Question

Which of the following solids is (are) more soluble in a basic solution than in pure water: $$\mathrm{BaSO}_{4}, \mathrm{H}_{2} \mathrm{C}_{2} \mathrm{O}_{4}$$, $$\mathrm{Fe}(\mathrm{OH})_{3}, \mathrm{NaNO}_{3},$$ or MnS? Explain.

Answer

**step1** Understanding the effect of basic solution on solubility

A basic solution has a high concentration of hydroxide ions ($$\mathrm{OH}^{-}$$). A solid is considered more soluble in a basic solution than in pure water if its dissolution equilibrium is shifted to the right by the presence of $$\mathrm{OH}^{-}$$ ions. This typically occurs if:
1. The solid itself is an acid, and it reacts with $$\mathrm{OH}^{-}$$ ions.
2. The cation of the solid forms an amphoteric hydroxide, which dissolves in excess $$\mathrm{OH}^{-}$$ to form a soluble complex ion.
3. The anion of the solid is a very strong acid, but this is usually not the case for increased solubility in basic solution.

**step2** Analyzing $$\mathrm{BaSO}_{4}$$ solubility

The dissolution of barium sulfate is: $$\mathrm{BaSO}_{4}(\mathrm{s}) \rightleftharpoons \mathrm{Ba}^{2+}(\mathrm{aq}) + \mathrm{SO}_{4}^{2-}(\mathrm{aq})$$.

________________________________________

Requirements =
a - Say whether each statement below agrees with the passage on solubility in basic solution. Answer yes or no for each, quoting the words of the passage that decide it.
(i) A basic solution has a high concentration of hydroxide ions.
(ii) A solid whose anion is a very strong acid is usually more soluble in basic solution.
(iii) A solid that is itself an acid and reacts with hydroxide ions is one case the passage gives for greater solubility in basic solution.
b - List every line of the records below that contains the string "coordinates", matching case exactly.

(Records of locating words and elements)
________________________________________

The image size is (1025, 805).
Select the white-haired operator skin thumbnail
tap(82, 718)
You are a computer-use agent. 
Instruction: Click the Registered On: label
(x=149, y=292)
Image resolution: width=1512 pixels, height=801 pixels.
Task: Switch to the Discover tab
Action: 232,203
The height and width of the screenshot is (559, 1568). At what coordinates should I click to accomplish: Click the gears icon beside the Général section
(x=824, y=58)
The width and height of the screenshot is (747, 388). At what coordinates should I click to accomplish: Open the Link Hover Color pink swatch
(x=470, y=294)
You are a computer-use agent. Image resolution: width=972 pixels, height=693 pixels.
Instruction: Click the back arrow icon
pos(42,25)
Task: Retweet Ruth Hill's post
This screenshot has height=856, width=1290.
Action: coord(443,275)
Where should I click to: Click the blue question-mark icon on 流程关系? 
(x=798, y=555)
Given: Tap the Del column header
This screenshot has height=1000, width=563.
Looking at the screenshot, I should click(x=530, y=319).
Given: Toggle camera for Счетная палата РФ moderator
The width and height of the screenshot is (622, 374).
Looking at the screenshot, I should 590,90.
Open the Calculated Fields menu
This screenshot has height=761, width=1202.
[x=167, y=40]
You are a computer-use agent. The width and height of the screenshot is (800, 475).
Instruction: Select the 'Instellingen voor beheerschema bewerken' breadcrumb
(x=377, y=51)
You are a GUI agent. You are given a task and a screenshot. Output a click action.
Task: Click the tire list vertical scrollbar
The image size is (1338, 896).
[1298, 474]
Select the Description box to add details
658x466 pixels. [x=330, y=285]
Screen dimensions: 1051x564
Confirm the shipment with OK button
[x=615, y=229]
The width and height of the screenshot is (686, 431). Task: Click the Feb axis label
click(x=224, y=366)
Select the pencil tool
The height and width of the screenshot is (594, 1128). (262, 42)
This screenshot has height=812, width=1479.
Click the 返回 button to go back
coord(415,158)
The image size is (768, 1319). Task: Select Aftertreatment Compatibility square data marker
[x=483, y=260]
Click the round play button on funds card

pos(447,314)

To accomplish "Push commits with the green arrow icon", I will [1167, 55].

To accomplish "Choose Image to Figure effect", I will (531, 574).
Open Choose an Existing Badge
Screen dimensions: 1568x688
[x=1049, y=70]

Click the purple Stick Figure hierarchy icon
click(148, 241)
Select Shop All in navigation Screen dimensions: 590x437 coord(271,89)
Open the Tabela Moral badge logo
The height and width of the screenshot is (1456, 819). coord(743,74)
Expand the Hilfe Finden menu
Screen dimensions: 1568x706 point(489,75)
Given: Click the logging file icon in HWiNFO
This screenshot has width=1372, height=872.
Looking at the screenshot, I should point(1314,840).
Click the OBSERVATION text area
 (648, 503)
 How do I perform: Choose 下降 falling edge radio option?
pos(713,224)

________________________________________

Worked solutions =
a -
(i) Yes: "A basic solution has a high concentration of hydroxide ions"
(ii) No: "but this is usually not the case for increased solubility in basic solution"
(iii) Yes: "The solid itself is an acid, and it reacts with"

b -
The height and width of the screenshot is (559, 1568). At what coordinates should I click to accomplish: Click the gears icon beside the Général section
The width and height of the screenshot is (747, 388). At what coordinates should I click to accomplish: Open the Link Hover Color pink swatch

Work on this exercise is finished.